I'm pretty sure that not understanding it is the right position. I don't understand it either.

Technically, they don't "arrive" at the view that it's all voluntary. They just begin with it: it is a basic assumption built into their theory. The models they use also assume that there could never be a glut on the market, that markets are always efficient, etc. etc.

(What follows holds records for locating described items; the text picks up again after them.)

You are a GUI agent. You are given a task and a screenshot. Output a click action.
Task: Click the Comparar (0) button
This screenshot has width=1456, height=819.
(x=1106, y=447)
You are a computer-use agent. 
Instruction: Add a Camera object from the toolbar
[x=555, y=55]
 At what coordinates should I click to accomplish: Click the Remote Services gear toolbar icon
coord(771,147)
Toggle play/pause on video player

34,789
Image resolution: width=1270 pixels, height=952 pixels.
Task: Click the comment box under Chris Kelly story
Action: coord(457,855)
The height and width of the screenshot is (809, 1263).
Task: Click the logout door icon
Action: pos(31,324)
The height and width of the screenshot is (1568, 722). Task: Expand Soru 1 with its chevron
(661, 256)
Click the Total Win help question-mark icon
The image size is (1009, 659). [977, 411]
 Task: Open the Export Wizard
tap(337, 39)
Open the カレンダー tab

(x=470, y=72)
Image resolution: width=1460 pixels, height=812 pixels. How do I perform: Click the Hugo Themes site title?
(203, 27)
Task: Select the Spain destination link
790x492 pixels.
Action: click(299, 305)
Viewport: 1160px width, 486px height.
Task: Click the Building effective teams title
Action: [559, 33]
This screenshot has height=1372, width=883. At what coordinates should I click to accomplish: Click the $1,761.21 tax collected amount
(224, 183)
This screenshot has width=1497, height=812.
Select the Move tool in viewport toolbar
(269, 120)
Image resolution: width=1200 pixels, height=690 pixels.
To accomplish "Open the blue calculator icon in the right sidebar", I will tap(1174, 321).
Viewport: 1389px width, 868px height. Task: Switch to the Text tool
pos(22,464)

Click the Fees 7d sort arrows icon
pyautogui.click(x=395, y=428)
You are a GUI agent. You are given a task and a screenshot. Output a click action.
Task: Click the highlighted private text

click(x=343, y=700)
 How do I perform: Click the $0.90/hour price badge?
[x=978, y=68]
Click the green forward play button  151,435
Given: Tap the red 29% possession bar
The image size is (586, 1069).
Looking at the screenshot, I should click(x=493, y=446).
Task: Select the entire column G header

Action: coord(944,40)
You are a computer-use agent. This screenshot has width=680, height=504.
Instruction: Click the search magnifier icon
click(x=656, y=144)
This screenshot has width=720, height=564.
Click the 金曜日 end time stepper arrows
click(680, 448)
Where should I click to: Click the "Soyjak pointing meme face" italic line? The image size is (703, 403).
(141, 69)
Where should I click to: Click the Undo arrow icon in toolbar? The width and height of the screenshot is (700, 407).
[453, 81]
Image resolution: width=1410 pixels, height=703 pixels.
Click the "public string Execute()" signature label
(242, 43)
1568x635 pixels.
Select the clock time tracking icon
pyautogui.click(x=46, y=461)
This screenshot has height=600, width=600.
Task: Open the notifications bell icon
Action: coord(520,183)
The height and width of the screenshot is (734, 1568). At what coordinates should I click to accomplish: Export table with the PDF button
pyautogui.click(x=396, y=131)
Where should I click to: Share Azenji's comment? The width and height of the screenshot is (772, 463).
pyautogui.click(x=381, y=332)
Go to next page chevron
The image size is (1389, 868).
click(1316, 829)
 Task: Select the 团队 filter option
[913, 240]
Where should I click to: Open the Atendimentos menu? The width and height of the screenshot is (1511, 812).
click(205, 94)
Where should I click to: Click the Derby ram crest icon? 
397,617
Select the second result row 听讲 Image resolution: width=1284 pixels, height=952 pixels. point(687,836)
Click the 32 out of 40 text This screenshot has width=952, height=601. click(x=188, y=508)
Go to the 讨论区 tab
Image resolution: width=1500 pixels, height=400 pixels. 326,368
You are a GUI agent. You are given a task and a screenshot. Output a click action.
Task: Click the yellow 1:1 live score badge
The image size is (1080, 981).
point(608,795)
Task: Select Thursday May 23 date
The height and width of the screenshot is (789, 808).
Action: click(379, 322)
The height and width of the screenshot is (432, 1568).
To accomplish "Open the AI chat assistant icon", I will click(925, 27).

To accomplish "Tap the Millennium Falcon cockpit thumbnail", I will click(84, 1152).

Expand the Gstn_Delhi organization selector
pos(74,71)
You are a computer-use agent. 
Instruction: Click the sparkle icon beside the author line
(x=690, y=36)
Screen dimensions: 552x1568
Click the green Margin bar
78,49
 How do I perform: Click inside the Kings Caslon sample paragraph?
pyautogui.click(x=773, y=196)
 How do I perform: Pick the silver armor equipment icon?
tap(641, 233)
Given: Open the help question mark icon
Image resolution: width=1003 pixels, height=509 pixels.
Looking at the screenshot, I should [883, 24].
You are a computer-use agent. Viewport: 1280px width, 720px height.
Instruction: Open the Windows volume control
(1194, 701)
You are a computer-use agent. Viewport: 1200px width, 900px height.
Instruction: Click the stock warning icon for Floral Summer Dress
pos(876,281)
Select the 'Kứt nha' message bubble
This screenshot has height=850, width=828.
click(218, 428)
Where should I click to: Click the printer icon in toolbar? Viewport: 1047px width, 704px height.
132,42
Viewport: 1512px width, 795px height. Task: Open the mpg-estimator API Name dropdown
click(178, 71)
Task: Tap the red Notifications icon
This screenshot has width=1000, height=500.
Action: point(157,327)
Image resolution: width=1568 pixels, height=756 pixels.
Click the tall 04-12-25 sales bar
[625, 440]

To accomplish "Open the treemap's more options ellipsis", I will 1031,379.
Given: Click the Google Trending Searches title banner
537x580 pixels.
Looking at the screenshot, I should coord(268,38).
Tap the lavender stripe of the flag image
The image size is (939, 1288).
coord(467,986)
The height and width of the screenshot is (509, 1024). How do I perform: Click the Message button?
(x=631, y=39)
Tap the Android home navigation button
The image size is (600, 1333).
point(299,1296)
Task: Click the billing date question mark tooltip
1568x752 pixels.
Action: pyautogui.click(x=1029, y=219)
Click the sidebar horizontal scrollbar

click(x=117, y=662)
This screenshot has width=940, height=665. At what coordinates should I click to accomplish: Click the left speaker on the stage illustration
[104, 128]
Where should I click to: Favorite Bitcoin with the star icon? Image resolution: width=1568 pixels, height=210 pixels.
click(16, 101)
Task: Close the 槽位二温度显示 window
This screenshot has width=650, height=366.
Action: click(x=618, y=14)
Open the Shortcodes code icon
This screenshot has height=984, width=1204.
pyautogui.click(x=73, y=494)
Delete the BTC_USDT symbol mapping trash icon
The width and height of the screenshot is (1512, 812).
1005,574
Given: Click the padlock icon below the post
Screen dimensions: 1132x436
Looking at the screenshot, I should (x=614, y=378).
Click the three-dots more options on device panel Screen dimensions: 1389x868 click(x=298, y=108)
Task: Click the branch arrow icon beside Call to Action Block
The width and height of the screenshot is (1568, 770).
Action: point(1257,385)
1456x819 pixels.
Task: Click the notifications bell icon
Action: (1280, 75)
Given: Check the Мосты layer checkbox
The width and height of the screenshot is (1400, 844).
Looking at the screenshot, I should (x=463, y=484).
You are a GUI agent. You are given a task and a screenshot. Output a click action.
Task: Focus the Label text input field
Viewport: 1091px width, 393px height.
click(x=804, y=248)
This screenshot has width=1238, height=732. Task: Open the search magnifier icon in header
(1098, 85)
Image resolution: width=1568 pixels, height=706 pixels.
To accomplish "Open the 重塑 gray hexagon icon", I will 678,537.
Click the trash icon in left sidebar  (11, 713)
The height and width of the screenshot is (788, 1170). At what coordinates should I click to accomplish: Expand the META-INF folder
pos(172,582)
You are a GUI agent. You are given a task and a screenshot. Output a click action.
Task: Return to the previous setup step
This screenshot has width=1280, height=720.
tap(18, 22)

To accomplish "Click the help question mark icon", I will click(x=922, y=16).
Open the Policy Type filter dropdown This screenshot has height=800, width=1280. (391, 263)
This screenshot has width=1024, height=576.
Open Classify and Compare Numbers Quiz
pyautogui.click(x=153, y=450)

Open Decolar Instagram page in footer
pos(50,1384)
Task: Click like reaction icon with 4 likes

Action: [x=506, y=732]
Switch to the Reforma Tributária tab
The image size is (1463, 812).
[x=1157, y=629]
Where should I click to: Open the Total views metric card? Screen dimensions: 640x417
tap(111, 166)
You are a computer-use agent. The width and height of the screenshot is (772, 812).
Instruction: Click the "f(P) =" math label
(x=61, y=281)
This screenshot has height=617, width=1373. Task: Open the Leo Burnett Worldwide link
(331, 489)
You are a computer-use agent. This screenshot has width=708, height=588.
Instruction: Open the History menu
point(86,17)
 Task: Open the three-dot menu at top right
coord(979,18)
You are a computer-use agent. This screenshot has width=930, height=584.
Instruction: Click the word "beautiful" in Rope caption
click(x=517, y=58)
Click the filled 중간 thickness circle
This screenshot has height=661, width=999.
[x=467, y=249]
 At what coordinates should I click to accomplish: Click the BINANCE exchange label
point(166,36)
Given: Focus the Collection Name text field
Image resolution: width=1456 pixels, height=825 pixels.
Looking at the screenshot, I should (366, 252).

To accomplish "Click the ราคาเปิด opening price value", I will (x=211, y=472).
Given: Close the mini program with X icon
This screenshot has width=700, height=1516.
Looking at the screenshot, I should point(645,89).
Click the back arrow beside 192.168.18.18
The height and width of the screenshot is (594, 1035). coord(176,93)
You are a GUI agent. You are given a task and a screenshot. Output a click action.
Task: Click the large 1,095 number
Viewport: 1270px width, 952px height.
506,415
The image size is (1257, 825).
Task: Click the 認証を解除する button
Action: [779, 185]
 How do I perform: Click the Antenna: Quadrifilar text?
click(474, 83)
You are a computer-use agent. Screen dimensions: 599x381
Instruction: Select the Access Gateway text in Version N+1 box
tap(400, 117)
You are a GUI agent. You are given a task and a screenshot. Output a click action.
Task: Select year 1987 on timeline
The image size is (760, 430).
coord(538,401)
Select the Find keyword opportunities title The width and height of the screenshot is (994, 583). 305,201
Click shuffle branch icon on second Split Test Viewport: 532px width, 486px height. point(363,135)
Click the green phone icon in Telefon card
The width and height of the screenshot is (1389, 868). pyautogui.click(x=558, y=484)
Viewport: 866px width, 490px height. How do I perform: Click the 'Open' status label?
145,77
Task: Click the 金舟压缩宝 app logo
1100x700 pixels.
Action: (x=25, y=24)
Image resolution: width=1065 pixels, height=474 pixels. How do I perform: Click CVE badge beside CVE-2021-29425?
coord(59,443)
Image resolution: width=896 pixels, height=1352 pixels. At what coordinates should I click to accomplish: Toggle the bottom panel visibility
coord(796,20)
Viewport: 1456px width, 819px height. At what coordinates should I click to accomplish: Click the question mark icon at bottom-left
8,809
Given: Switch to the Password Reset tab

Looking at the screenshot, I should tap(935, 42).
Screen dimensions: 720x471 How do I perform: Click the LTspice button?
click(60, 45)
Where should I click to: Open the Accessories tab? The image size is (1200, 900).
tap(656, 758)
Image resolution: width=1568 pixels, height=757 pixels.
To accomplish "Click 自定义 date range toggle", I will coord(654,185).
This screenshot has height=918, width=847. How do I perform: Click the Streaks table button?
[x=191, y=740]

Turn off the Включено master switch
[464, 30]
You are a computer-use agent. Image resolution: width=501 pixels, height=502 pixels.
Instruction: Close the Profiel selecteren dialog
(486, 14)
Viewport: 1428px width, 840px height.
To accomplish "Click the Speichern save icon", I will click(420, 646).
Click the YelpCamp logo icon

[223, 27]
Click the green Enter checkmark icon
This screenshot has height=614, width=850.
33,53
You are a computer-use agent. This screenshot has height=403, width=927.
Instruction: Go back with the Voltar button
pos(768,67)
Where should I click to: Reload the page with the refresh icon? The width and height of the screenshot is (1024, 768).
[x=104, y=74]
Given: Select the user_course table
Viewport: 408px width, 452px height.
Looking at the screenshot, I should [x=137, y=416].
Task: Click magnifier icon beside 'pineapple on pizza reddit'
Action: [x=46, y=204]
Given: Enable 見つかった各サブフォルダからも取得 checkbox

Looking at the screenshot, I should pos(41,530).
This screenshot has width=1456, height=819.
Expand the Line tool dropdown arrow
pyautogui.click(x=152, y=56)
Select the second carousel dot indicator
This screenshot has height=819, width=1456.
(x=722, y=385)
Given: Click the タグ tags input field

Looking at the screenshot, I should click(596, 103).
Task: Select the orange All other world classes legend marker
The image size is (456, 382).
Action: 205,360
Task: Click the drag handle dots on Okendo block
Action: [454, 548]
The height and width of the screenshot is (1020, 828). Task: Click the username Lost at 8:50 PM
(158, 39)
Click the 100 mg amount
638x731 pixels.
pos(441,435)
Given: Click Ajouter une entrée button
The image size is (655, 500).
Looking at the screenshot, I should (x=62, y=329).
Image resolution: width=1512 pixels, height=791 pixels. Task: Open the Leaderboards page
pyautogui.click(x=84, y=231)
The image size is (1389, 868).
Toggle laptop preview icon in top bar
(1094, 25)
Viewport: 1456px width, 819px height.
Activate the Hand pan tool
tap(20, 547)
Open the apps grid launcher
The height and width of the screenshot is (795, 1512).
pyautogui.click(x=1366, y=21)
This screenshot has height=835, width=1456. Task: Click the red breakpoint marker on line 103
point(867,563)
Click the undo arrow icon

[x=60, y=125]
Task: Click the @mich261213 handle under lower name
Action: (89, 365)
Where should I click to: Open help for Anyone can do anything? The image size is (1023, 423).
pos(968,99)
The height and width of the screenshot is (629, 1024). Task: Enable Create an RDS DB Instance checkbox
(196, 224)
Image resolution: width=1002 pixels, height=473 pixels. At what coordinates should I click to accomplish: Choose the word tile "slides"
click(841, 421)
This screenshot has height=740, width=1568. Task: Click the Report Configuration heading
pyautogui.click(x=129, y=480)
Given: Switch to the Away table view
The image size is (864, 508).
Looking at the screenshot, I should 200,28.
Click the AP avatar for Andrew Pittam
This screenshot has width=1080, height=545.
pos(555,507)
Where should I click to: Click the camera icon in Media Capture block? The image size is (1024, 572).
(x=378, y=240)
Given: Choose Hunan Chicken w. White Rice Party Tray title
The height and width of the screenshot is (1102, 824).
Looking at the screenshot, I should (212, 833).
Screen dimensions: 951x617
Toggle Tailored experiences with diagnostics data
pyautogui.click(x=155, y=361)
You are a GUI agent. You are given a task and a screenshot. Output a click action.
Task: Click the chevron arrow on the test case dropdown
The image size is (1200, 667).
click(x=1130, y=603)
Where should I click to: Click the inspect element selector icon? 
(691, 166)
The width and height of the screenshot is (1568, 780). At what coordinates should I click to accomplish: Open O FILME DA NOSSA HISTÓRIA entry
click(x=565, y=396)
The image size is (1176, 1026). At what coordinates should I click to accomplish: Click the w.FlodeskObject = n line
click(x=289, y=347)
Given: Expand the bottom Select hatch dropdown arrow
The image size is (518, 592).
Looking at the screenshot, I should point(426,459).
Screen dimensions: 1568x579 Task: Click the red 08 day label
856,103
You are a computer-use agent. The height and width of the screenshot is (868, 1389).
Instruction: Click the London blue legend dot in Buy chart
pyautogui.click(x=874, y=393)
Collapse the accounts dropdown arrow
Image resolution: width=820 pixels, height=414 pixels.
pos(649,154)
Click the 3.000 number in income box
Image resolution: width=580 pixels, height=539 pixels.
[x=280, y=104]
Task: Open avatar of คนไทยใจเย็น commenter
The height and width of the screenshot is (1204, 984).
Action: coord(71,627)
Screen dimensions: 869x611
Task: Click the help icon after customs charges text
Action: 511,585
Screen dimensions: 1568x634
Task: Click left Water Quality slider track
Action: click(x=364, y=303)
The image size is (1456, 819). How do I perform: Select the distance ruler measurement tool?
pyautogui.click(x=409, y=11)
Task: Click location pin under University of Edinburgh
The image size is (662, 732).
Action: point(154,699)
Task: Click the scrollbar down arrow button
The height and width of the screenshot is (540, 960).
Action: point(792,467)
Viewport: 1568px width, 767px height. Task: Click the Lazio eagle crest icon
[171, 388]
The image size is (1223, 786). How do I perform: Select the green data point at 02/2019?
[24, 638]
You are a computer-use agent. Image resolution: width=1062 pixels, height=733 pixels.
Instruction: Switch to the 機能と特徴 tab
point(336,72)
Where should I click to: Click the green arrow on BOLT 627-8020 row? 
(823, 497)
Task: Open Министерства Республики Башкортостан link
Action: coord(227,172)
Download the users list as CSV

Typically, when you look out at the world and see that it contradicts your theory, you revise your theory. Neoclassical economists, however, don't think like this. They devise elaborate models, using sophisticated mathematics, and spend a lot of time deducing what follows given a certain model. But there's always a question of whether some model, internally coherent and consistent though it may be, actually helps us make sense of the world. There's a question of whether the world is really like the model. Typically one needs "bridging principles" that explain how a given model maps onto the world. But neoclassicals seem impatient with this question. It's almost as though they want to squeeze reality to fit their theory rather than the other way around.

Even by their own criterion of predictive power, their theory has been a spectacular failure in making sense of the recent crisis.

Though I don't totally agree with him, Krugman has been good on some of this stuff: http://pink-scare.blogspot.com/2009/09/krugman-on-state-of-economics.html

Also, David Harvey is good on this stuff.